— Ну вы тут располагайтесь, — сказала она. — А я подумаю, где бы мне пожить… недельку. Или месяц. Как пойдёт.
Тем временем Антонина Павловна уже достала свой тюль. С любовью. Как невеста фату.
— Наташенька, а ты не против, если я повешу шторки? Эти… какие-то унылые. Энергии в доме — ни капли.
— Я не против, Антонина Павловна, — улыбнулась Наталья. — Особенно если начнёте с того, что повесите их себе на голову.
Молчание повисло тяжёлое. Даже холодильник замолк. Даже ложки замерли.
Наталья пошла в спальню. Её спальню. Пока ещё.
За дверью она услышала, как Виктор тихо говорит:
— Она устаёт. Её надо понять. Это временно. Всё наладится.
Временно. Это слово — как старая жвачка. Вечно под языком. И всё никак не проглотишь.
Она села на кровать. Под ней стоял чемодан. Тот самый. Ещё из той жизни, где не было ни Антонины Павловны, ни кастрюль с характером. Чемодан был маленький, но вместительный. Интересно — влезут ли туда принципы?
Над ней был потолок. Белый. Ровный. Чужой.
До замужества она была у себя. И сейчас вроде бы у себя. Только теперь — здесь живут они. С борщом, с тюлем, с комментариями.
Пора менять диспозицию.
Но пока — она здесь. В комнате. Со своей кроватью, своим чемоданом и бесшумным планом.
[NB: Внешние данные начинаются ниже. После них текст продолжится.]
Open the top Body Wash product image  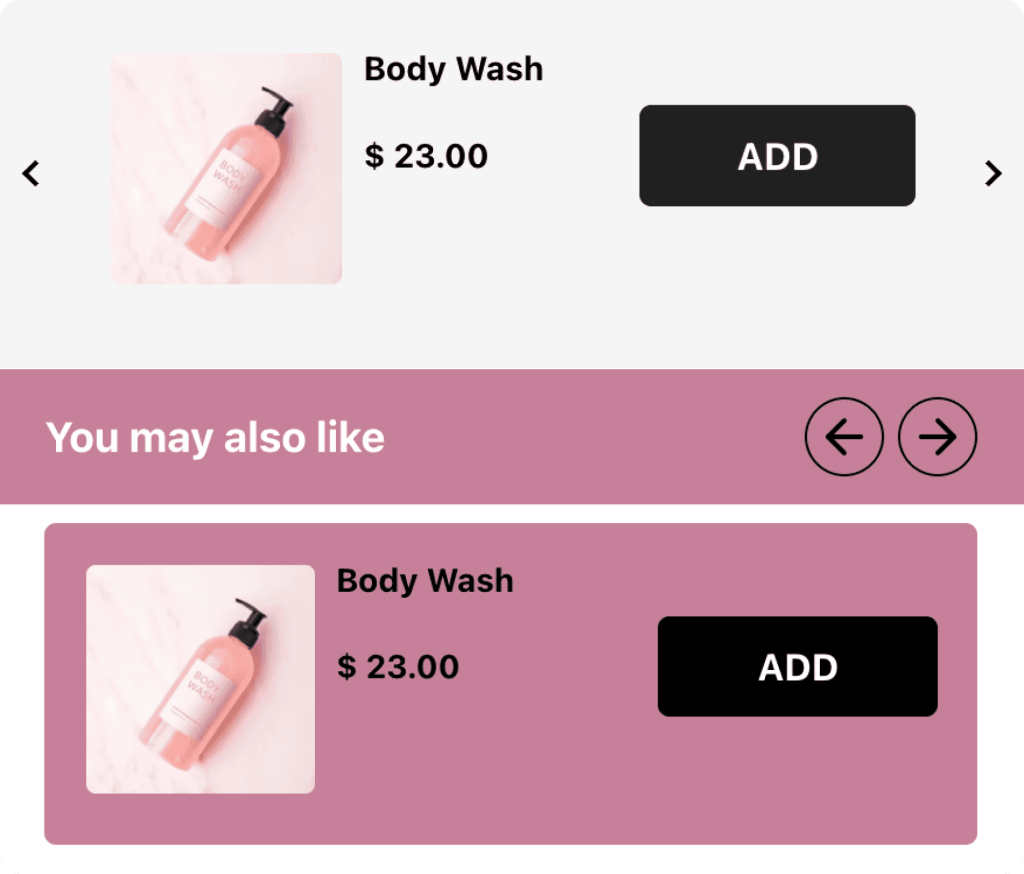click(x=226, y=168)
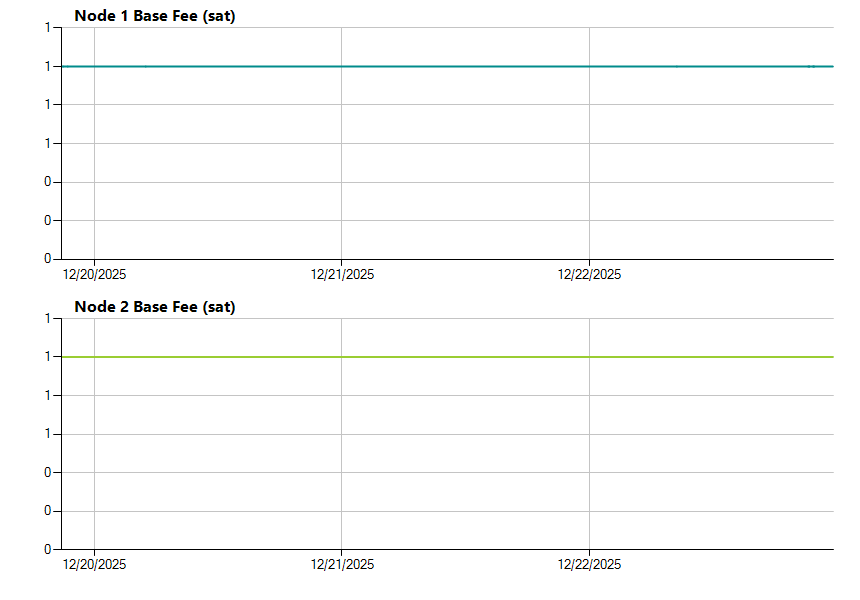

Началось это, как всегда, с ерунды, которую никто не считал важной. Но всё-то начинается с ерунды. Особенно бедствия.
Наталья вышла на кухню в шесть сорок пять — с той единственной целью, что ещё удерживала её от полной утраты интереса к жизни: налить себе кофе. В халате, с одним носком и мутной головой, она надеялась, что если не Бог, то хотя бы комета стерла с лица земли этот многоквартирный дом вместе со Светкой, Антониной Павловной и — на всякий случай — Виктором.
Но первыми в глаза ей ударили тапки. Пушистые, лиловые, с зайцами. Не её.
Светлана стояла у кофеварки в её халате, её тапках и с телефоном у уха. Пела. На всю кухню, во весь голос, с трагедией в голосе и дрожью в подбородке: «Младшая сестра, ты мне не подруга…» — голосом, как будто всю жизнь прожила в опере.
— Утро доброе, Натаха, — Светка ей подмигнула. — У тебя фильтр в кофеварке забит — я туда свой порошок залила, не страшно, да? А то твой кофе — как дождевая лужа у остановки.
Наталья не ответила. Она просто пошла к холодильнику — туда, где был последний оплот личного порядка. Но и он пал. Полки переставлены, всё расставлено «по фэншую», яйца переселены, баночки переклеены, контейнер с оливками уехал в дальний угол.
— Мы тут порядок навели, — донёсся голос Антонины Павловны, появившейся тихо, как повестка. — А то у тебя был хаос, как в коммуналке. Мы со Светочкой прибрали. Ты не переживай, всё с душой.
С душой. Это слово в их устах звучало особенно зловеще. Как будто душа у них — строительная бригада с кувалдой.
— А где мой крем для лица? — спросила Наталья. Без интонации.
— На верхней полке. Я подумала, что им хорошо пятки мазать. Такой мягкий. Спасибо тебе. Прекрасно подошёл, — сообщила Антонина Павловна, и в голосе у неё была благодарность. Настоящая. Без тени иронии.
Пятки. Её крем. За семь тысяч. Привезённый из Франции. Наталья почувствовала, как где-то внутри — под рёбрами — завёлся моторчик ярости. Пока он работал на холостом ходу.
Но скоро обороты пошли вверх. Потому что, оказывается, Светка пригласила свою подругу Аллу — «всего на денёк». Алла пришла не одна. С мужиком, с контейнером холодца и фразой: «Мы тут немного перекантуемся».
— Наташ, у тебя ванна хорошая, можно я подлечусь? — Алла уже расставляла свои баночки рядом с Натальиными зубными щётками. — Аура у тебя тут уютная. Местечко целебное.
Наталья не сказала ни слова. Просто вышла на балкон. В майке, в трениках. С банкой оливок.
И подумала: это вообще в реальности происходит? Или я стала героиней чужого сна, в котором меня сдают в аренду по частям — кто на ванну, кто на халат, кто на нервную систему?